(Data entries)
====================

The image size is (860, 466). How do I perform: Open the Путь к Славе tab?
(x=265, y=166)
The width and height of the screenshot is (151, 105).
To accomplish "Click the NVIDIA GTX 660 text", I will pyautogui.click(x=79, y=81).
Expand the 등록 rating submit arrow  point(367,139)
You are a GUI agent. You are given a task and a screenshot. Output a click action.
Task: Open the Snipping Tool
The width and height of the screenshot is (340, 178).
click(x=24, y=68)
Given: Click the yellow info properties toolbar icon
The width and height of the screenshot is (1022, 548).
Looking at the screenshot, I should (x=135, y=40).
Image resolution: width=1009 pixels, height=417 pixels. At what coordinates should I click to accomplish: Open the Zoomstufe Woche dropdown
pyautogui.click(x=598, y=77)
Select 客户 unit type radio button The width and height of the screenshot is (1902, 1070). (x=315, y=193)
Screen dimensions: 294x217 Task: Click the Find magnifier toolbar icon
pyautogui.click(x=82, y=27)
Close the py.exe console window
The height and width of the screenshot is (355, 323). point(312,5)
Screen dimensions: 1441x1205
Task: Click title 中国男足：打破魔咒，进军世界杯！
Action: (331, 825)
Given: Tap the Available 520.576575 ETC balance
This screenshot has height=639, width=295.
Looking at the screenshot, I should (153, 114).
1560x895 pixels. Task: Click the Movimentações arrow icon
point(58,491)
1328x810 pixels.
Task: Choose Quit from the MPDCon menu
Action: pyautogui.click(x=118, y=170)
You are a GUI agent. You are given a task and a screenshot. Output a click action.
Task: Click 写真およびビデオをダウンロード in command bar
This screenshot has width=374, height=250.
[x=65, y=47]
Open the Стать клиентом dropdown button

====================

[Requirement] Restate the records above exactly.

[Exercise result]
The image size is (860, 466). How do I perform: Open the Путь к Славе tab?
(x=265, y=166)
The width and height of the screenshot is (151, 105).
To accomplish "Click the NVIDIA GTX 660 text", I will pyautogui.click(x=79, y=81).
Expand the 등록 rating submit arrow  point(367,139)
You are a GUI agent. You are given a task and a screenshot. Output a click action.
Task: Open the Snipping Tool
The width and height of the screenshot is (340, 178).
click(x=24, y=68)
Given: Click the yellow info properties toolbar icon
The width and height of the screenshot is (1022, 548).
Looking at the screenshot, I should (x=135, y=40).
Image resolution: width=1009 pixels, height=417 pixels. At what coordinates should I click to accomplish: Open the Zoomstufe Woche dropdown
pyautogui.click(x=598, y=77)
Select 客户 unit type radio button The width and height of the screenshot is (1902, 1070). (x=315, y=193)
Screen dimensions: 294x217 Task: Click the Find magnifier toolbar icon
pyautogui.click(x=82, y=27)
Close the py.exe console window
The height and width of the screenshot is (355, 323). point(312,5)
Screen dimensions: 1441x1205
Task: Click title 中国男足：打破魔咒，进军世界杯！
Action: (331, 825)
Given: Tap the Available 520.576575 ETC balance
This screenshot has height=639, width=295.
Looking at the screenshot, I should (153, 114).
1560x895 pixels. Task: Click the Movimentações arrow icon
point(58,491)
1328x810 pixels.
Task: Choose Quit from the MPDCon menu
Action: pyautogui.click(x=118, y=170)
You are a GUI agent. You are given a task and a screenshot. Output a click action.
Task: Click 写真およびビデオをダウンロード in command bar
This screenshot has width=374, height=250.
[x=65, y=47]
Open the Стать клиентом dropdown button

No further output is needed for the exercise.